Hugo van Mohl, (geboren op 8 april 1805, Stuttgart, Württemberg [Duitsland] - overleden op 1 april 1872, Tübingen, Ger.), Duitse botanicus bekend om zijn onderzoek naar de anatomie en fysiologie van plantencellen.

Mohl, litho naar een tekening van J. Kull, ca. 1850
Archiv für Kunst und Geschichte, BerlijnVon Mohl behaalde zijn graad in geneeskunde aan de Universiteit van Tübingen in 1828. Na een aantal jaren in München te hebben gestudeerd, werd hij in 1835 hoogleraar botanie in Tübingen en bleef daar tot zijn dood.

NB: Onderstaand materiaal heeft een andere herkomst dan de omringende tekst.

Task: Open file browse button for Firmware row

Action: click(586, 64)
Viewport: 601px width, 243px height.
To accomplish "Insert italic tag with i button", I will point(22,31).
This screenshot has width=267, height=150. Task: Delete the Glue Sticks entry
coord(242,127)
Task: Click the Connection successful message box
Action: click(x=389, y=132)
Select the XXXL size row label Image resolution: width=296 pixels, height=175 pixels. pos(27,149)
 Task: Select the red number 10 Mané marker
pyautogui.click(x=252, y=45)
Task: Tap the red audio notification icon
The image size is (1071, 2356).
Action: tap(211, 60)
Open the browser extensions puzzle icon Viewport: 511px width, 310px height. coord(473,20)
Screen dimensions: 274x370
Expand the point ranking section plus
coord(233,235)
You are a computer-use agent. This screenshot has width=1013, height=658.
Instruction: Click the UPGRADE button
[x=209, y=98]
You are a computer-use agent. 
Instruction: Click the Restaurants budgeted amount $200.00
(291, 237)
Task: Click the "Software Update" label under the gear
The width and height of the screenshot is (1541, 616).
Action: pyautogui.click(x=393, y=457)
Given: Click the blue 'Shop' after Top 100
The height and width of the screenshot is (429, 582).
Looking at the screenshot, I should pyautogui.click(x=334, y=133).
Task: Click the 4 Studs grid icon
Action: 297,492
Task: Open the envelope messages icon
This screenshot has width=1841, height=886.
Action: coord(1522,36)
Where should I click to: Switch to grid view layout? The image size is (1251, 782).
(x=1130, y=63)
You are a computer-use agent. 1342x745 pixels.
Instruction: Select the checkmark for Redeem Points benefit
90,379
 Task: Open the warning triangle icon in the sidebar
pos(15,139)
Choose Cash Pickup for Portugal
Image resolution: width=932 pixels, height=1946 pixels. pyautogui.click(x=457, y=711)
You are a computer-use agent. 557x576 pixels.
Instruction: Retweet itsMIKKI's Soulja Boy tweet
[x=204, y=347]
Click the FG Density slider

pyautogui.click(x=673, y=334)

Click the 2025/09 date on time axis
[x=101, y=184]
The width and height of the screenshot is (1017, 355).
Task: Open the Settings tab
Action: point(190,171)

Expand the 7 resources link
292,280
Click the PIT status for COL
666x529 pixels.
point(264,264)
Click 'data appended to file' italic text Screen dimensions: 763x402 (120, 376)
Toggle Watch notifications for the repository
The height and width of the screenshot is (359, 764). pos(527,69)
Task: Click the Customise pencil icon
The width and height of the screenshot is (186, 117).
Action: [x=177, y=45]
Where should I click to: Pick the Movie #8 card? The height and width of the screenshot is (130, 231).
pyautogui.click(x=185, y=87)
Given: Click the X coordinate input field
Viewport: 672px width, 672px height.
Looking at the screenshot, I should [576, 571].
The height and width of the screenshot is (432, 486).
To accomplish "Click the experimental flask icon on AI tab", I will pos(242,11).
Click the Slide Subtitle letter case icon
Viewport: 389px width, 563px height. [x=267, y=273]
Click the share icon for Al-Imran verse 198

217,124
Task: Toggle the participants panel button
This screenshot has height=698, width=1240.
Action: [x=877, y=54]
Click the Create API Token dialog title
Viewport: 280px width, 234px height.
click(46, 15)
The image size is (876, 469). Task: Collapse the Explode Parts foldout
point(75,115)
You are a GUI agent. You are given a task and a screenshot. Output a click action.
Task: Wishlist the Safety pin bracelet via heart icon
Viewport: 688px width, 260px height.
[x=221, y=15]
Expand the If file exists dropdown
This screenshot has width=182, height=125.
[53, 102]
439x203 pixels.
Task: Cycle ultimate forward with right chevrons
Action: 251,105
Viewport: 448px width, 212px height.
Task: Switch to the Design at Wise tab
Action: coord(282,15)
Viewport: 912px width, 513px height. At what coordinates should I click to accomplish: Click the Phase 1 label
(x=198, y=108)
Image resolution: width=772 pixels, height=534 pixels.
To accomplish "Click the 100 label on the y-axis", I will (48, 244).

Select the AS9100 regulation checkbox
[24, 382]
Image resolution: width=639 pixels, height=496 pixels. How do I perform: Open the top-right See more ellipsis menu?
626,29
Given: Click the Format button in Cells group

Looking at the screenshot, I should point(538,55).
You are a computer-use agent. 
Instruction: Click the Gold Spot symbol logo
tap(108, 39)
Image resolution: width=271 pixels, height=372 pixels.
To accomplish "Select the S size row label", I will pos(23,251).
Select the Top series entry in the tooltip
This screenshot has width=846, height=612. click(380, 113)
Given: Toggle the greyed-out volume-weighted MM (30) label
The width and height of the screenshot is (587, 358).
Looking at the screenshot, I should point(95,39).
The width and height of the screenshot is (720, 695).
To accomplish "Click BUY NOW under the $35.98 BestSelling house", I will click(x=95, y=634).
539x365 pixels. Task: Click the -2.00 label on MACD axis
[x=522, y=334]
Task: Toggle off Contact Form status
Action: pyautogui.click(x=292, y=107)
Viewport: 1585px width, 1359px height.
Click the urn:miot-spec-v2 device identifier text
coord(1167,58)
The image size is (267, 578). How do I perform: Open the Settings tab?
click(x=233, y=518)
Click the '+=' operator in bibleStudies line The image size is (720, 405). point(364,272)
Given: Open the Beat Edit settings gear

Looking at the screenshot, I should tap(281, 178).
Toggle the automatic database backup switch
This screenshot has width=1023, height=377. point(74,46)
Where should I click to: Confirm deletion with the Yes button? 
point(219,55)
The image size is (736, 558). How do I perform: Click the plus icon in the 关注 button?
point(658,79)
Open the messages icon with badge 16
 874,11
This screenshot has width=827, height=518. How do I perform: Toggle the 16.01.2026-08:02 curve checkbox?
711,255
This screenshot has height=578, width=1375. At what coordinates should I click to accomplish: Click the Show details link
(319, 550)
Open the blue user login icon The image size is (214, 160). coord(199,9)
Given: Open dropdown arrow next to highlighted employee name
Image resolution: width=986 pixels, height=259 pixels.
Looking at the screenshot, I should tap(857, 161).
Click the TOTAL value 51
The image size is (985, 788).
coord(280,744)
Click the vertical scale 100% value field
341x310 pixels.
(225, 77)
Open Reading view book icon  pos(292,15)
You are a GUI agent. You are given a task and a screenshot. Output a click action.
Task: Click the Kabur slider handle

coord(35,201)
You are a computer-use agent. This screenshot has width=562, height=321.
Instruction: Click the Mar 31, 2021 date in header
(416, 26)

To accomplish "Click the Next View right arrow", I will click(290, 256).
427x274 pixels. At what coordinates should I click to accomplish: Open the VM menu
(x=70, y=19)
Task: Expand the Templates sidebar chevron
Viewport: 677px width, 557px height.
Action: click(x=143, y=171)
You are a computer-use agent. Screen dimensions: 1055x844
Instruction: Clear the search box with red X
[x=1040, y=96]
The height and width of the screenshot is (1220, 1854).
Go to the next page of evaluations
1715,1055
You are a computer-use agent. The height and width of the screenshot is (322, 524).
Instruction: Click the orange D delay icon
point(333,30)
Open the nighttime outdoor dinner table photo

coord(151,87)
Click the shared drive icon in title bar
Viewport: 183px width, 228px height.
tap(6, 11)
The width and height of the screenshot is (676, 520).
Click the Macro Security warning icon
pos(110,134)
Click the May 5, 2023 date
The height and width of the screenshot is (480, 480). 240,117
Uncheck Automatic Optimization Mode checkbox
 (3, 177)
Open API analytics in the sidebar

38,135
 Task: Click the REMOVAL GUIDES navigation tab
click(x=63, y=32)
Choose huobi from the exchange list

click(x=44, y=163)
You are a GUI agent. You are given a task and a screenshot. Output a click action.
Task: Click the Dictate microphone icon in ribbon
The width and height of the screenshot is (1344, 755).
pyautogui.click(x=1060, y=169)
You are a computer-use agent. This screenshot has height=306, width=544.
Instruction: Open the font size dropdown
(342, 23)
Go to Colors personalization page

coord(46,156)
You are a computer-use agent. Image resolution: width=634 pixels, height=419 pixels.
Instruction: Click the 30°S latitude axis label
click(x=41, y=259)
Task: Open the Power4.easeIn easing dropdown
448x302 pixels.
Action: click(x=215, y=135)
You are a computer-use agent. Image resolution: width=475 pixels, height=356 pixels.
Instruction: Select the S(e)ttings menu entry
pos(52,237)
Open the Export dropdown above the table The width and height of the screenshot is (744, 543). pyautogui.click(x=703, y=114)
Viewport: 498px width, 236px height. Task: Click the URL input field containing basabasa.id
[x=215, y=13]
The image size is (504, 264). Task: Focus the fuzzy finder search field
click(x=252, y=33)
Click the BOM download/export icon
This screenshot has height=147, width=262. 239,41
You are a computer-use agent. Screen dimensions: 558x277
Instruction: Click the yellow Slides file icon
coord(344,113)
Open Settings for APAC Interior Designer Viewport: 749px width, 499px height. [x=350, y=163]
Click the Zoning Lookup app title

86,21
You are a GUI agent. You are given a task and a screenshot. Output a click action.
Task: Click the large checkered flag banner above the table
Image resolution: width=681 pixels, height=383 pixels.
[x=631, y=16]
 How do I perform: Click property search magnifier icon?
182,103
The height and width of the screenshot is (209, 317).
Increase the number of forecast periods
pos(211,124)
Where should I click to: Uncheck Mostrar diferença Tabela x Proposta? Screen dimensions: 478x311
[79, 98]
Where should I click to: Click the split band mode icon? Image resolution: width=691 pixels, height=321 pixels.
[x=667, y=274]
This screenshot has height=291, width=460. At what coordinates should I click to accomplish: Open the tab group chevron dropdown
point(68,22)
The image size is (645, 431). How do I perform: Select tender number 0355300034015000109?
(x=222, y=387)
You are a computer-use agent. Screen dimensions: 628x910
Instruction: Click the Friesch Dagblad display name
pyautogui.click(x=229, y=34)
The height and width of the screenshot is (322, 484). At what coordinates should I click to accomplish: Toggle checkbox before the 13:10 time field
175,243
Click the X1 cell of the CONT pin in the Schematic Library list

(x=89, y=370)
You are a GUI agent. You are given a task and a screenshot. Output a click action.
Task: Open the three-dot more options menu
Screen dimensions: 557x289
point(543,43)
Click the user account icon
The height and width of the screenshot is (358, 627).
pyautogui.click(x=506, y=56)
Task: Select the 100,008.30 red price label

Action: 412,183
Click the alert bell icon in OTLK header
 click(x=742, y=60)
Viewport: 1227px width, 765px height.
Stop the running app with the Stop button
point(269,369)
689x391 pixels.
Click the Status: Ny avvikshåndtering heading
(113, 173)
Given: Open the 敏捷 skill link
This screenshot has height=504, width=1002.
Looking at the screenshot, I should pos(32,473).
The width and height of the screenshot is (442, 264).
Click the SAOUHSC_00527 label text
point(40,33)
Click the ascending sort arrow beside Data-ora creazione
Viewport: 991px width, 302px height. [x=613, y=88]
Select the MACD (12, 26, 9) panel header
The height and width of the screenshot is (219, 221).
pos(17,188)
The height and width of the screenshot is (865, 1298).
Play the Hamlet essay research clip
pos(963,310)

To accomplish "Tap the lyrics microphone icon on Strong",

Als resultaat van zijn studies over de plantencel, ontwikkelde von Mohl het idee dat de kern van de cel zich in het korrelige, colloïdale materiaal bevond dat de belangrijkste substantie van de cel vormde. In 1846 noemde hij deze stof protoplasma, een woord dat was uitgevonden door de Tsjechische fysioloog Jan Evangelista Purkinje met verwijzing naar het embryonale materiaal dat in eieren wordt gevonden. Von Mohl was ook de eerste die voorstelde dat nieuwe cellen worden gevormd door celdeling, een proces dat hij observeerde in de algen
Theoretiserend over de aard en functie van plastiden (kleine lichamen in gespecialiseerde cellen), gaf Von Mohl de eerste duidelijke verklaring van de rol van osmose (doorgang van een stof door een membraan van een gebied met een hogere naar een met een lagere concentratie) in de fysiologie van een plant en was een van de eersten die het fenomeen van de beweging van stomatale openingen in bladeren.
Uitgever: Encyclopedie Britannica, Inc.